22
de novembro de 2014 | N° 17991O
PRAZER DAS PALAVRAS | Cláudio Moreno
Arma branca
É
ASSIM QUE FUNCIONA o processo: o surgimento de uma novidade torna necessário
rebatizar o termo antigo
Num
jantar, querem saber por que falamos em arma branca. Existiria arma preta? Na
hora eu não soube responder; agora, depois de várias visitas ao amansa, posso
dar meu palpite: é parte da evolução que a palavra arma sofreu. Até a Idade
Média, o vocábulo, além das armas propriamente ditas, incluía também a couraça,
o escudo, as perneiras, o capacete e tudo o mais; quando se lê em Homero que
Hefesto fez novas armas para Aquiles, imagine-se o pacote completo.
A
vulgarização do uso da pólvora, contudo, terminou colocando em desuso as
armaduras e os escudos, e a palavra arma passou a ser entendida de forma mais
restritiva, designando os artefatos que ferem ou matam a pessoa ou o animal
atingido.
A partir
do século 18, com o desenvolvimento da pistola, do arcabuz e do canhão, o
conceito arma ganhou duas subespécies, as armas de fogo, que usam a energia da
pólvora, e as armas brancas, geralmente dotadas de lâmina, que dependem da
força e do braço humano. Bem nessa época, o dicionário de Bluteau (é de 1720)

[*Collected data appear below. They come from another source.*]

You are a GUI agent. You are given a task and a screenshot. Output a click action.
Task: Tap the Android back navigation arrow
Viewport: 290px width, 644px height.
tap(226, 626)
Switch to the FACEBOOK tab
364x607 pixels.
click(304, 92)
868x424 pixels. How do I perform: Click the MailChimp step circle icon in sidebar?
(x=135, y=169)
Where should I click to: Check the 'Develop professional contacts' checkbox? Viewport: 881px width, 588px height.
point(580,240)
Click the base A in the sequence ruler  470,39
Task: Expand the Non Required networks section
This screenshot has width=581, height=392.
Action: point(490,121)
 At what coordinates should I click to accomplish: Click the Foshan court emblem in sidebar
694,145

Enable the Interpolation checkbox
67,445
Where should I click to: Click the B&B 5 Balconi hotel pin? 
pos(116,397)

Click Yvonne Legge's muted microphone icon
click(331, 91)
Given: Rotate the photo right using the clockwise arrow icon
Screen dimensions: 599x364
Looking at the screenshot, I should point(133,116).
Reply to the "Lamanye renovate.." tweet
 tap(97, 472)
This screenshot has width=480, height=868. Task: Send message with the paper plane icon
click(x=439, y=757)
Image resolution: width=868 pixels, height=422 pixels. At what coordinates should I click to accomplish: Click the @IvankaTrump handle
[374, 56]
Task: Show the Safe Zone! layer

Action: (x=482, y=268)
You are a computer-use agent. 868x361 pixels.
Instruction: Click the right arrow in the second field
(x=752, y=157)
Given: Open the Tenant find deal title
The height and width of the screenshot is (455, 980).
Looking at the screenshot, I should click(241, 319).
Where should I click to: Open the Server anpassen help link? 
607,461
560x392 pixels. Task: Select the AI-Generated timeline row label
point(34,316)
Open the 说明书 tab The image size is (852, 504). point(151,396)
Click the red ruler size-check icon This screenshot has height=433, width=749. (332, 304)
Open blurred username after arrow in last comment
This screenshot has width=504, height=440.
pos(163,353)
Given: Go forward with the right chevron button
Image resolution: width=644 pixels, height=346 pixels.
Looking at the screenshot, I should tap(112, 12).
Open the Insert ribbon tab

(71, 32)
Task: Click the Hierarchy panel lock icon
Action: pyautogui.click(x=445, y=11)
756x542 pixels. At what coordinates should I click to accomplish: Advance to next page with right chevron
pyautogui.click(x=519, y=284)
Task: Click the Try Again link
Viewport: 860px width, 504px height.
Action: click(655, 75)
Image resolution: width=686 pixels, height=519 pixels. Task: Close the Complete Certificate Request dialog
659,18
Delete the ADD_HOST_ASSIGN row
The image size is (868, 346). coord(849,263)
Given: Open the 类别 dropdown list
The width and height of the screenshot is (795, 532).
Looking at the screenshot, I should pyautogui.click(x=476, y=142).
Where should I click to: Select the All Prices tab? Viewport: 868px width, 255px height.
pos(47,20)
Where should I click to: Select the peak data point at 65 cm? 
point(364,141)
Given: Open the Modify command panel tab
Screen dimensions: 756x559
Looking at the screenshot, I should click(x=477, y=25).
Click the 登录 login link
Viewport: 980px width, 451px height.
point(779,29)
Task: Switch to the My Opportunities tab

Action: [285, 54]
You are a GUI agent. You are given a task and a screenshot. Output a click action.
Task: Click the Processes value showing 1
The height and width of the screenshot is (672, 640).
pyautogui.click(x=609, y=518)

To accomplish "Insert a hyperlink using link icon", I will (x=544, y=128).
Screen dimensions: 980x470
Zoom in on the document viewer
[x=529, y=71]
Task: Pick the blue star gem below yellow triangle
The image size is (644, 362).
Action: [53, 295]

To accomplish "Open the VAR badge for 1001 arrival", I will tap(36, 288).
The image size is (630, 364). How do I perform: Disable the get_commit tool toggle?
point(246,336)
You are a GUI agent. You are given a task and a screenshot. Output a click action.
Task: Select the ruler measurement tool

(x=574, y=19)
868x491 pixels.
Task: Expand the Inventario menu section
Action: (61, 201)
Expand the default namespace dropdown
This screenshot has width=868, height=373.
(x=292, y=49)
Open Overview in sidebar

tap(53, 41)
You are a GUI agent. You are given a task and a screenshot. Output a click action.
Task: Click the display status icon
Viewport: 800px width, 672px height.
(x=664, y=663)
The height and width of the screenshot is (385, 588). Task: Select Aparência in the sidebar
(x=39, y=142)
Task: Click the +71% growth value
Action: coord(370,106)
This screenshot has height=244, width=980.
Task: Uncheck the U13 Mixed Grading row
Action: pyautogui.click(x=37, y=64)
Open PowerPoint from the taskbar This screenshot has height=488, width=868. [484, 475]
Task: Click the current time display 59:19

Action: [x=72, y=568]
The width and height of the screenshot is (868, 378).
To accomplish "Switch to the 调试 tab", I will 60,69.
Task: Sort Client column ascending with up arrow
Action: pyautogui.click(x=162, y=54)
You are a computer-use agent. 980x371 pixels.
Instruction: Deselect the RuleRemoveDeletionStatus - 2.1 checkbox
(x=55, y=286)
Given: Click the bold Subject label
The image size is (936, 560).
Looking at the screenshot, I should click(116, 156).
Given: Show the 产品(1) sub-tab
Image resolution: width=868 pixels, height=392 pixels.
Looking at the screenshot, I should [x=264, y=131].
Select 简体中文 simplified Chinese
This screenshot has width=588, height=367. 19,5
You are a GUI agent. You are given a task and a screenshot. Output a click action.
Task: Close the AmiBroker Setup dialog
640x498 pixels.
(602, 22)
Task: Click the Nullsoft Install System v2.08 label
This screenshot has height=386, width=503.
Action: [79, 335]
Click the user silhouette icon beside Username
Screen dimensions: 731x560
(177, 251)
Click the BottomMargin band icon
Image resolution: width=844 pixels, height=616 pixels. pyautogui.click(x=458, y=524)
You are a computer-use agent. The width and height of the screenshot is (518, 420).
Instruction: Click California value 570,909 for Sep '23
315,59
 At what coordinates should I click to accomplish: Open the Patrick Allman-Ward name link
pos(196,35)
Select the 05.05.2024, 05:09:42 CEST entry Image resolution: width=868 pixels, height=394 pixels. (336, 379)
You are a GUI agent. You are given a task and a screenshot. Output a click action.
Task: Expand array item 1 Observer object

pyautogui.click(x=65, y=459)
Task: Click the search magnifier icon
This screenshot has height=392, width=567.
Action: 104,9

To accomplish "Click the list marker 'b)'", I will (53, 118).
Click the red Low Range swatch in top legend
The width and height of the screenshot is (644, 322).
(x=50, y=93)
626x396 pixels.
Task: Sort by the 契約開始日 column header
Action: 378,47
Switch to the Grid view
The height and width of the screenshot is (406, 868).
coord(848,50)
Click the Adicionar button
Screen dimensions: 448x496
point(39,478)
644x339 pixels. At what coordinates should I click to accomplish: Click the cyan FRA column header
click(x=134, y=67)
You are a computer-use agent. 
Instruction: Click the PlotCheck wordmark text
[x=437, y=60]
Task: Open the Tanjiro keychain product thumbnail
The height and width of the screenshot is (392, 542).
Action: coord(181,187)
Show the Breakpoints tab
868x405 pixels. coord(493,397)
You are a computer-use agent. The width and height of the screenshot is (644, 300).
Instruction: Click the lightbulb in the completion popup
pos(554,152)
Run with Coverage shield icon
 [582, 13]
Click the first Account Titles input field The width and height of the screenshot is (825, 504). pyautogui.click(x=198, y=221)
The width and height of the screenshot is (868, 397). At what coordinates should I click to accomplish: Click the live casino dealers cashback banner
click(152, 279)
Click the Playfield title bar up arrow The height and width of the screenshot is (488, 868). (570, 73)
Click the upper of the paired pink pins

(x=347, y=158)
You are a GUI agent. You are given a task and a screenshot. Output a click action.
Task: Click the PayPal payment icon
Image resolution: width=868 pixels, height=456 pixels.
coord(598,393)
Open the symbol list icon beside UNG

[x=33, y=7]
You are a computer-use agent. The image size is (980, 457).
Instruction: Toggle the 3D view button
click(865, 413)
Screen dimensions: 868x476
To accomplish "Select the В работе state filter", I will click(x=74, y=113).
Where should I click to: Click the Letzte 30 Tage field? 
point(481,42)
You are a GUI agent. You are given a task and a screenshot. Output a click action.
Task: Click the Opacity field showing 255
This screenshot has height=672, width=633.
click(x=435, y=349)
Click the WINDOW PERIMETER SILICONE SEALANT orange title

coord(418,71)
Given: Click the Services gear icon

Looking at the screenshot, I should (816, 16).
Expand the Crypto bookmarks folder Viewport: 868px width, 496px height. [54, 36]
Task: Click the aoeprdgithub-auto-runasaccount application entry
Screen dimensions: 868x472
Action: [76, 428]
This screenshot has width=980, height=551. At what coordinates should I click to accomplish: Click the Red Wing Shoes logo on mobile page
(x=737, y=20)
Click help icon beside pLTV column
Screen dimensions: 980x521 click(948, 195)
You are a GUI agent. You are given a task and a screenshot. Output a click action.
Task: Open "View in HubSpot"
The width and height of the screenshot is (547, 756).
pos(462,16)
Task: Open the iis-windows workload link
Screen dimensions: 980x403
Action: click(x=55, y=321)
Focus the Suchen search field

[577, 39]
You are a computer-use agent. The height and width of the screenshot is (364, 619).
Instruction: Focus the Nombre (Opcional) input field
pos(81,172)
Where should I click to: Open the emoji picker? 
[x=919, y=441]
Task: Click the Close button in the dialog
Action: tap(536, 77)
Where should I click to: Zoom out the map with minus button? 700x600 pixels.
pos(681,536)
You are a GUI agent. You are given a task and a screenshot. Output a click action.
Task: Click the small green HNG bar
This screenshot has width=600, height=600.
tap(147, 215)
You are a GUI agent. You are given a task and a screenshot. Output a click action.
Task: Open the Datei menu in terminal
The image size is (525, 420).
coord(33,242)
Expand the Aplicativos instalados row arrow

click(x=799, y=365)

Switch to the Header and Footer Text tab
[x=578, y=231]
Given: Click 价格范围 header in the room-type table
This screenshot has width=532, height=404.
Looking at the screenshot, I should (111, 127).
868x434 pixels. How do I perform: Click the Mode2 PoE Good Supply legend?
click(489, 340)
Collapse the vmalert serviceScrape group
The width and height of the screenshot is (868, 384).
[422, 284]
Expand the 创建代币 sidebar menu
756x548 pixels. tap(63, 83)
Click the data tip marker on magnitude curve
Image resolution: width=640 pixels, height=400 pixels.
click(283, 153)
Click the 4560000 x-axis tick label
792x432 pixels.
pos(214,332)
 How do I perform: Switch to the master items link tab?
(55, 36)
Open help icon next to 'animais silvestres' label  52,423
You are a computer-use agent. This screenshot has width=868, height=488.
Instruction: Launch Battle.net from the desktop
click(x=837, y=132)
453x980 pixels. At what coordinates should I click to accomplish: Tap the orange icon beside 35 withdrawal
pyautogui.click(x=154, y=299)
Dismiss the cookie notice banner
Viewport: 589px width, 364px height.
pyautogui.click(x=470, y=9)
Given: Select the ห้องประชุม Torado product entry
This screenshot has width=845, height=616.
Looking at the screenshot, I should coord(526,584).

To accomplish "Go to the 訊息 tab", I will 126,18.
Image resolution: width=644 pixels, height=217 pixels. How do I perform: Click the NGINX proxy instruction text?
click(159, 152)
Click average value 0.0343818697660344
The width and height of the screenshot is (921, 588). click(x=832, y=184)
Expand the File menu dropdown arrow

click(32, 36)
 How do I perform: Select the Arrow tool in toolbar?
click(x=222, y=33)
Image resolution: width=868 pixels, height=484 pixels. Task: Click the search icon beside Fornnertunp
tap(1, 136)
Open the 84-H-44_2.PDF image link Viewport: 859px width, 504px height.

distingue as armas de fogo das armas brancas, assim chamadas “porque eram de
aço branqueado ou prateado” (é útil lembrar que branco vem do Germano blanck,
“reluzente, polido, branco”, o que combina perfeitamente com a aparência do
aço).
A
expressão arma branca, portanto, nada mais é do que um dos primeiros exemplos
de retronímia (ou retroformação, como querem alguns), processo hoje
comuníssimo, típico deste século vertiginoso em que vivemos. Leite era leite,
não importando de que mamífero viesse.
Usávamos
a mesma palavra tanto para falar nos banhos de leite de Cleópatra quanto nos
rios de leite e mel que nos aguardavam na Terra Prometida. A sociedade
industrial, no entanto, sempre generosa na hora de fornecer corda para o
consumidor se amarrar mais um pouquinho, passou a oferecer o leite desnatado –
e o vocábulo leite, sozinho, deixou de ser suficiente para designar aquilo que
o bezerro mama, tendo de receber o auxílio do adjetivo integral.
É o
mesmo caso de música ao vivo: antes de inventarem os sistemas de gravação e
reprodução de som, hoje tão banais, um restaurante que animasse o seu jantar
com uma orquestra ou um trio instrumental jamais cogitaria em mencionar “ao
vivo”, pois música era música, e ponto.
É
assim que funciona: o surgimento de uma novidade deflagra a necessidade de
rebatizar o termo antigo, genérico, acrescentando-lhe um especificador. Não
raro o elemento novo termina “roubando” o termo para si, ficando o elemento
antigo reduzido a uma simples subespécie.
Por
exemplo, se alguém contar aos netos que costumava cheirar uma fraldinha antes
de dormir, é bom que acrescente “de pano”, pois fralda, hoje, designa o que
inicialmente era chamado de fralda descartável – algo que, como diria a Emília
do Monteiro Lobato, é francamente “incheirável”. Era isso. Ah, aproveito para
convidar os amigos leitores a me acompanhar no grupo Sua Língua
(www.facebook.com/groups/sualingua), onde conversamos sobre tudo o que diz
respeito a nosso idioma.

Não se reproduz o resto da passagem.